**TRY IT**. Retype every entry word for word.

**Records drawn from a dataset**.
.....

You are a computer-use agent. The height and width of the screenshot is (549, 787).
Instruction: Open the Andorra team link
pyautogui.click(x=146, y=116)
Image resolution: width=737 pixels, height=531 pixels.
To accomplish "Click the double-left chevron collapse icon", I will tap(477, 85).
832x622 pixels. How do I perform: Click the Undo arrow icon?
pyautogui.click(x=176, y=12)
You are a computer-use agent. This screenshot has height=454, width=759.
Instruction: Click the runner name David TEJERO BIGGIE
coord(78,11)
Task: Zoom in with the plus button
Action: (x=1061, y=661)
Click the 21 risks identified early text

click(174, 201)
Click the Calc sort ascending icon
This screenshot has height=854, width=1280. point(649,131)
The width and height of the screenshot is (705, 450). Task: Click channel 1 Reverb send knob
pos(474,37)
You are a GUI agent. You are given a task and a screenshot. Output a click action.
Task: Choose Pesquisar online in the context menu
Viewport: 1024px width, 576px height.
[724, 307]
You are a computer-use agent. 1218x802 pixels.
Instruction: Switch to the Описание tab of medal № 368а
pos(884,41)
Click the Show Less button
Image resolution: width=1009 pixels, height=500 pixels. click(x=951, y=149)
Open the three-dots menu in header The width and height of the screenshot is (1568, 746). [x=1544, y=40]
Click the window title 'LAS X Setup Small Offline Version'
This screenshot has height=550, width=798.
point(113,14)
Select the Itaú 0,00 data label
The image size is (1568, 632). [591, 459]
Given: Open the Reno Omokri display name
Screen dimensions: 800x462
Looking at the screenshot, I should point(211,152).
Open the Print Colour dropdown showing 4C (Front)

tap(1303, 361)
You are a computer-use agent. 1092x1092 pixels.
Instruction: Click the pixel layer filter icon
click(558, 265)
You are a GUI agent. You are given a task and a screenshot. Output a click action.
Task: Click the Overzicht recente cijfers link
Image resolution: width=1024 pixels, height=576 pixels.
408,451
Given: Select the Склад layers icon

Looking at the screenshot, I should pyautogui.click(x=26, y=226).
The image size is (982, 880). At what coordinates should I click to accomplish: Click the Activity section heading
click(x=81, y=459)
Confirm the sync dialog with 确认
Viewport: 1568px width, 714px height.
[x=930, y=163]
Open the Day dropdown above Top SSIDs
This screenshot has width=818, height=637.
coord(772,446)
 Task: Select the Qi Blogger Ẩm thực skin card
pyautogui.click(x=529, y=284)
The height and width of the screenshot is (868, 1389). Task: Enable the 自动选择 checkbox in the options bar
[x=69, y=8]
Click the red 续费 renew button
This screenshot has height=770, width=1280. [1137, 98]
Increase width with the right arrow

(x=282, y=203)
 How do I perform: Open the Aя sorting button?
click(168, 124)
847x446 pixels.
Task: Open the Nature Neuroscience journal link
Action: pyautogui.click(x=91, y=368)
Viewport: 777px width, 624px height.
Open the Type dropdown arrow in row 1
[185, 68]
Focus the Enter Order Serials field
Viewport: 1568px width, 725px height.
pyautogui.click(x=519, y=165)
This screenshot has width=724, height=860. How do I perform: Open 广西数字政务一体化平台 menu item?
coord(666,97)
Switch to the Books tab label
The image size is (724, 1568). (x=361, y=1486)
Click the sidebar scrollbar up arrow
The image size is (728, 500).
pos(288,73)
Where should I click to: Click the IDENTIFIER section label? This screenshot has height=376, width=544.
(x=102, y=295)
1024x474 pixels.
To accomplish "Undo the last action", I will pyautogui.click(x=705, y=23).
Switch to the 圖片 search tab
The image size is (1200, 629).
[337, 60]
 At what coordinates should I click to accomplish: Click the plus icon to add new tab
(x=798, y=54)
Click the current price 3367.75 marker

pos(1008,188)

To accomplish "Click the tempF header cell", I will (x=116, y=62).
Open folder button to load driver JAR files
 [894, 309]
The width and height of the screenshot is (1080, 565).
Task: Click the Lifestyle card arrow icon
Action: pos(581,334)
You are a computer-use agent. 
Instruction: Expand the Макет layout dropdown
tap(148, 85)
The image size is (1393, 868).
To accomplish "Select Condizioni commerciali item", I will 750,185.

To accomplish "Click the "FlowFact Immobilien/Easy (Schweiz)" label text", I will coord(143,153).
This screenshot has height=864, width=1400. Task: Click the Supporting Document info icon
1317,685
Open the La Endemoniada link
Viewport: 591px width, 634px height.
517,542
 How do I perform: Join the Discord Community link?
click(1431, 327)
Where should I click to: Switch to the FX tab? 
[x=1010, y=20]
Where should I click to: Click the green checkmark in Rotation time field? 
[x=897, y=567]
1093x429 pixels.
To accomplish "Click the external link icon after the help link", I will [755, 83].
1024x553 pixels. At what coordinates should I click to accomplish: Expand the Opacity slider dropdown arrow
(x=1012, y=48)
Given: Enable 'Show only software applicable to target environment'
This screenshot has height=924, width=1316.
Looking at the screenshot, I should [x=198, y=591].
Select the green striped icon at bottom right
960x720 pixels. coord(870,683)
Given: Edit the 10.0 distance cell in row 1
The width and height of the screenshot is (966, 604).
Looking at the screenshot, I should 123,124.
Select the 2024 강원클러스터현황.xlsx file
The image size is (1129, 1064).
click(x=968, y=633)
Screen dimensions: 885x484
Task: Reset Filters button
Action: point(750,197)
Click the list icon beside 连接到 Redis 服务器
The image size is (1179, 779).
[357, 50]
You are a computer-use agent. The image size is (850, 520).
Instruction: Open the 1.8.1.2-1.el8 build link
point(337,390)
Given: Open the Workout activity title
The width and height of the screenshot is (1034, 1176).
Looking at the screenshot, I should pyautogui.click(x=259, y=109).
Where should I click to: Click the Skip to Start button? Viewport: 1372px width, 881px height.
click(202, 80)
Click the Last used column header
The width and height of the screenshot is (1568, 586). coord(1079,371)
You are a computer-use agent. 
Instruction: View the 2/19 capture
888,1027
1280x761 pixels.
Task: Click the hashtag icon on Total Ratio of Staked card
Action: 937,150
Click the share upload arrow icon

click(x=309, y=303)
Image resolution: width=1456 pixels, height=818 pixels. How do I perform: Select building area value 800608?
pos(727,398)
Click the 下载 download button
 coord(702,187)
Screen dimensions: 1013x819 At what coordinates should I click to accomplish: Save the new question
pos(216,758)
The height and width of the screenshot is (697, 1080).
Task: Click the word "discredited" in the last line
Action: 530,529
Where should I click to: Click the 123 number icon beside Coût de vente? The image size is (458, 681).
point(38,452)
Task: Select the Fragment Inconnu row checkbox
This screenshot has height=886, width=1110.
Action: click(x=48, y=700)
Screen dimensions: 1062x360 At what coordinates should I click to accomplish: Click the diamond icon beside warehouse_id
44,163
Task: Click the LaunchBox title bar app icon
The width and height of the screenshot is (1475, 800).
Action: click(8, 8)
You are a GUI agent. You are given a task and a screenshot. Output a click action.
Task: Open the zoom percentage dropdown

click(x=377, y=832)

.....

**RESULT OF THE TASK**.
You are a computer-use agent. The height and width of the screenshot is (549, 787).
Instruction: Open the Andorra team link
pyautogui.click(x=146, y=116)
Image resolution: width=737 pixels, height=531 pixels.
To accomplish "Click the double-left chevron collapse icon", I will tap(477, 85).
832x622 pixels. How do I perform: Click the Undo arrow icon?
pyautogui.click(x=176, y=12)
You are a computer-use agent. This screenshot has height=454, width=759.
Instruction: Click the runner name David TEJERO BIGGIE
coord(78,11)
Task: Zoom in with the plus button
Action: (x=1061, y=661)
Click the 21 risks identified early text

click(174, 201)
Click the Calc sort ascending icon
This screenshot has height=854, width=1280. point(649,131)
The width and height of the screenshot is (705, 450). Task: Click channel 1 Reverb send knob
pos(474,37)
You are a GUI agent. You are given a task and a screenshot. Output a click action.
Task: Choose Pesquisar online in the context menu
Viewport: 1024px width, 576px height.
[724, 307]
You are a computer-use agent. 1218x802 pixels.
Instruction: Switch to the Описание tab of medal № 368а
pos(884,41)
Click the Show Less button
Image resolution: width=1009 pixels, height=500 pixels. click(x=951, y=149)
Open the three-dots menu in header The width and height of the screenshot is (1568, 746). [x=1544, y=40]
Click the window title 'LAS X Setup Small Offline Version'
This screenshot has height=550, width=798.
point(113,14)
Select the Itaú 0,00 data label
The image size is (1568, 632). [591, 459]
Given: Open the Reno Omokri display name
Screen dimensions: 800x462
Looking at the screenshot, I should point(211,152).
Open the Print Colour dropdown showing 4C (Front)

tap(1303, 361)
You are a computer-use agent. 1092x1092 pixels.
Instruction: Click the pixel layer filter icon
click(558, 265)
You are a GUI agent. You are given a task and a screenshot. Output a click action.
Task: Click the Overzicht recente cijfers link
Image resolution: width=1024 pixels, height=576 pixels.
408,451
Given: Select the Склад layers icon

Looking at the screenshot, I should pyautogui.click(x=26, y=226).
The image size is (982, 880). At what coordinates should I click to accomplish: Click the Activity section heading
click(x=81, y=459)
Confirm the sync dialog with 确认
Viewport: 1568px width, 714px height.
[x=930, y=163]
Open the Day dropdown above Top SSIDs
This screenshot has width=818, height=637.
coord(772,446)
 Task: Select the Qi Blogger Ẩm thực skin card
pyautogui.click(x=529, y=284)
The height and width of the screenshot is (868, 1389). Task: Enable the 自动选择 checkbox in the options bar
[x=69, y=8]
Click the red 续费 renew button
This screenshot has height=770, width=1280. [1137, 98]
Increase width with the right arrow

(x=282, y=203)
 How do I perform: Open the Aя sorting button?
click(168, 124)
847x446 pixels.
Task: Open the Nature Neuroscience journal link
Action: pyautogui.click(x=91, y=368)
Viewport: 777px width, 624px height.
Open the Type dropdown arrow in row 1
[185, 68]
Focus the Enter Order Serials field
Viewport: 1568px width, 725px height.
pyautogui.click(x=519, y=165)
This screenshot has width=724, height=860. How do I perform: Open 广西数字政务一体化平台 menu item?
coord(666,97)
Switch to the Books tab label
The image size is (724, 1568). (x=361, y=1486)
Click the sidebar scrollbar up arrow
The image size is (728, 500).
pos(288,73)
Where should I click to: Click the IDENTIFIER section label? This screenshot has height=376, width=544.
(x=102, y=295)
1024x474 pixels.
To accomplish "Undo the last action", I will pyautogui.click(x=705, y=23).
Switch to the 圖片 search tab
The image size is (1200, 629).
[337, 60]
 At what coordinates should I click to accomplish: Click the plus icon to add new tab
(x=798, y=54)
Click the current price 3367.75 marker

pos(1008,188)

To accomplish "Click the tempF header cell", I will (x=116, y=62).
Open folder button to load driver JAR files
 [894, 309]
The width and height of the screenshot is (1080, 565).
Task: Click the Lifestyle card arrow icon
Action: pos(581,334)
You are a computer-use agent. 
Instruction: Expand the Макет layout dropdown
tap(148, 85)
The image size is (1393, 868).
To accomplish "Select Condizioni commerciali item", I will 750,185.

To accomplish "Click the "FlowFact Immobilien/Easy (Schweiz)" label text", I will coord(143,153).
This screenshot has height=864, width=1400. Task: Click the Supporting Document info icon
1317,685
Open the La Endemoniada link
Viewport: 591px width, 634px height.
517,542
 How do I perform: Join the Discord Community link?
click(1431, 327)
Where should I click to: Switch to the FX tab? 
[x=1010, y=20]
Where should I click to: Click the green checkmark in Rotation time field? 
[x=897, y=567]
1093x429 pixels.
To accomplish "Click the external link icon after the help link", I will [755, 83].
1024x553 pixels. At what coordinates should I click to accomplish: Expand the Opacity slider dropdown arrow
(x=1012, y=48)
Given: Enable 'Show only software applicable to target environment'
This screenshot has height=924, width=1316.
Looking at the screenshot, I should [x=198, y=591].
Select the green striped icon at bottom right
960x720 pixels. coord(870,683)
Given: Edit the 10.0 distance cell in row 1
The width and height of the screenshot is (966, 604).
Looking at the screenshot, I should 123,124.
Select the 2024 강원클러스터현황.xlsx file
The image size is (1129, 1064).
click(x=968, y=633)
Screen dimensions: 885x484
Task: Reset Filters button
Action: point(750,197)
Click the list icon beside 连接到 Redis 服务器
The image size is (1179, 779).
[357, 50]
You are a computer-use agent. The image size is (850, 520).
Instruction: Open the 1.8.1.2-1.el8 build link
point(337,390)
Given: Open the Workout activity title
The width and height of the screenshot is (1034, 1176).
Looking at the screenshot, I should pyautogui.click(x=259, y=109).
Where should I click to: Click the Skip to Start button? Viewport: 1372px width, 881px height.
click(202, 80)
Click the Last used column header
The width and height of the screenshot is (1568, 586). coord(1079,371)
You are a computer-use agent. 
Instruction: View the 2/19 capture
888,1027
1280x761 pixels.
Task: Click the hashtag icon on Total Ratio of Staked card
Action: 937,150
Click the share upload arrow icon

click(x=309, y=303)
Image resolution: width=1456 pixels, height=818 pixels. How do I perform: Select building area value 800608?
pos(727,398)
Click the 下载 download button
 coord(702,187)
Screen dimensions: 1013x819 At what coordinates should I click to accomplish: Save the new question
pos(216,758)
The height and width of the screenshot is (697, 1080).
Task: Click the word "discredited" in the last line
Action: 530,529
Where should I click to: Click the 123 number icon beside Coût de vente? The image size is (458, 681).
point(38,452)
Task: Select the Fragment Inconnu row checkbox
This screenshot has height=886, width=1110.
Action: click(x=48, y=700)
Screen dimensions: 1062x360 At what coordinates should I click to accomplish: Click the diamond icon beside warehouse_id
44,163
Task: Click the LaunchBox title bar app icon
The width and height of the screenshot is (1475, 800).
Action: click(8, 8)
You are a GUI agent. You are given a task and a screenshot. Output a click action.
Task: Open the zoom percentage dropdown

click(x=377, y=832)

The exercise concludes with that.